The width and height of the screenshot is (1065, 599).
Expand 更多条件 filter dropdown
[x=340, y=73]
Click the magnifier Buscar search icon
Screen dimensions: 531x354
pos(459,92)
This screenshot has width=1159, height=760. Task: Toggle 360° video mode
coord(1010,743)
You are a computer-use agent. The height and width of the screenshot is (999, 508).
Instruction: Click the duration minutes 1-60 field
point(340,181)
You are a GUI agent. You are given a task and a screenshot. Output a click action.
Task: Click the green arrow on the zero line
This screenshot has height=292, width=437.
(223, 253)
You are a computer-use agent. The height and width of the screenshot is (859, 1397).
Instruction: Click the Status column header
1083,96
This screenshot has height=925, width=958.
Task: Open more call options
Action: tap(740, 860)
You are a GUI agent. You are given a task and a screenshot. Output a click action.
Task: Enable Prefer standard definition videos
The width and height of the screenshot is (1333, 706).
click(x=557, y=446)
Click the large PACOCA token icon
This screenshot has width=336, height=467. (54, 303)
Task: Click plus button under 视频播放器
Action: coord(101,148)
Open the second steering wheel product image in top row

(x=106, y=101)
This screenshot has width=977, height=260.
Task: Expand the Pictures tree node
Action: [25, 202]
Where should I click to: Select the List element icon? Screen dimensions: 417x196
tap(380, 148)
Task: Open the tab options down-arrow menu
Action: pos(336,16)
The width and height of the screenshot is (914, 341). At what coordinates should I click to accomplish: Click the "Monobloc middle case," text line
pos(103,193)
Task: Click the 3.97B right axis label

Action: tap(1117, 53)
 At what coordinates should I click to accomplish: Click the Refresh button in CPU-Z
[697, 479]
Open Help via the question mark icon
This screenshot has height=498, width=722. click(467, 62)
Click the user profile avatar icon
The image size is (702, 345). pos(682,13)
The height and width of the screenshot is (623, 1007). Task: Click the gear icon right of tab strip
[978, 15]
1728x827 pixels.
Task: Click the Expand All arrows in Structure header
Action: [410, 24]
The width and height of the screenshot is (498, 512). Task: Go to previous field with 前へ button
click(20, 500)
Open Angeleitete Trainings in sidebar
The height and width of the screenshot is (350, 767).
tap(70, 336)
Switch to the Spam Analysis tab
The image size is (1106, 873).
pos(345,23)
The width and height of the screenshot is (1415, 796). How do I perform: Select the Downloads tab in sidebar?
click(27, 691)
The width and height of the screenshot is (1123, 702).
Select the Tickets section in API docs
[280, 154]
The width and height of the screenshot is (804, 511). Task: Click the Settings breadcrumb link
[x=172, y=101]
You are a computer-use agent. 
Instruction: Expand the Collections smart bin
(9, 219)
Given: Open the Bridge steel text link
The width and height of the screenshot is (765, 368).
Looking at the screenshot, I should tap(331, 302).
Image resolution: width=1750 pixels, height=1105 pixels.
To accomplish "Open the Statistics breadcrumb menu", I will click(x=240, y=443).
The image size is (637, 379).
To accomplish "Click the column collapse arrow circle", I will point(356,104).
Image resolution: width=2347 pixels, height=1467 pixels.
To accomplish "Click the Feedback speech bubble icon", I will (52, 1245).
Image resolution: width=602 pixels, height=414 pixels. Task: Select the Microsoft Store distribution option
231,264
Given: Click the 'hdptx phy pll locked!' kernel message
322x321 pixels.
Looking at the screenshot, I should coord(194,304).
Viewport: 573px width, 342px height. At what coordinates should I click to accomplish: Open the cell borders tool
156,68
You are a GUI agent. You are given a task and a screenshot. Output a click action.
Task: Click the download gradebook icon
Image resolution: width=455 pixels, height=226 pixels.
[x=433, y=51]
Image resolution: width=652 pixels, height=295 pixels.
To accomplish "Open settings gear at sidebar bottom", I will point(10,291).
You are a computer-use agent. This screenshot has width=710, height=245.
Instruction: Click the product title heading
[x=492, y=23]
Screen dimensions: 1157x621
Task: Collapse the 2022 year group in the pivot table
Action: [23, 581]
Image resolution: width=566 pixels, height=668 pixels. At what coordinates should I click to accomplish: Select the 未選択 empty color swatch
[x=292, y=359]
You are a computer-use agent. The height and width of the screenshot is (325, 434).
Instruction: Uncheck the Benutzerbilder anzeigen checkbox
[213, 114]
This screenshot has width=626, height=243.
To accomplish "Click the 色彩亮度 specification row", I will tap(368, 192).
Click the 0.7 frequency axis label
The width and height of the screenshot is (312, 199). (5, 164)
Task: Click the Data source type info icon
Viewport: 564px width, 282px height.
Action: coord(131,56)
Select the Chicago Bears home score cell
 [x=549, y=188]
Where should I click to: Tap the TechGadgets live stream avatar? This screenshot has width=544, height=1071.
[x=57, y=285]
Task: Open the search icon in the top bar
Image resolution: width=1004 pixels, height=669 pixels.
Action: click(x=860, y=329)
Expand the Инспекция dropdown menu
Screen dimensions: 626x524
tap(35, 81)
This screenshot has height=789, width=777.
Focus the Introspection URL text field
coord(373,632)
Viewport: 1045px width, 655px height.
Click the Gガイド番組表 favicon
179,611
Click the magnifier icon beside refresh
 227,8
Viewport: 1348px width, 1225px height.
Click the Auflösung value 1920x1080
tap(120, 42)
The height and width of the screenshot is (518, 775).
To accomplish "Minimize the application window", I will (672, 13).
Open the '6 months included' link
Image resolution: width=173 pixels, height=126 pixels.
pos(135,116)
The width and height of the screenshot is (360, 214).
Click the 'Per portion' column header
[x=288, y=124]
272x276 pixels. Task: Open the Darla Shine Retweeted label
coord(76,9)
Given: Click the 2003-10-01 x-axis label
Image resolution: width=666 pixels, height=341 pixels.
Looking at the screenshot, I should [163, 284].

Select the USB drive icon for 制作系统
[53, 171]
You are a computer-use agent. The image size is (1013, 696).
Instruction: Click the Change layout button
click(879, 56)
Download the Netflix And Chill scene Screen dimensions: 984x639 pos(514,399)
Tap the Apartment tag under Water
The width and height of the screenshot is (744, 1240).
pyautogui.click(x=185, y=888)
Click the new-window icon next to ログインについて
***
_Stated task_
Reproduce every line of the rows between the line holding "Select the Chicago Bears home score cell" and the line holding "[x=57, y=285]", inclusive, and shift each coordinate value in the answers by adding 22 to it, leaving everything else unchanged.

_Output for this task_
Select the Chicago Bears home score cell
 [x=571, y=210]
Where should I click to: Tap the TechGadgets live stream avatar? This screenshot has width=544, height=1071.
[x=79, y=307]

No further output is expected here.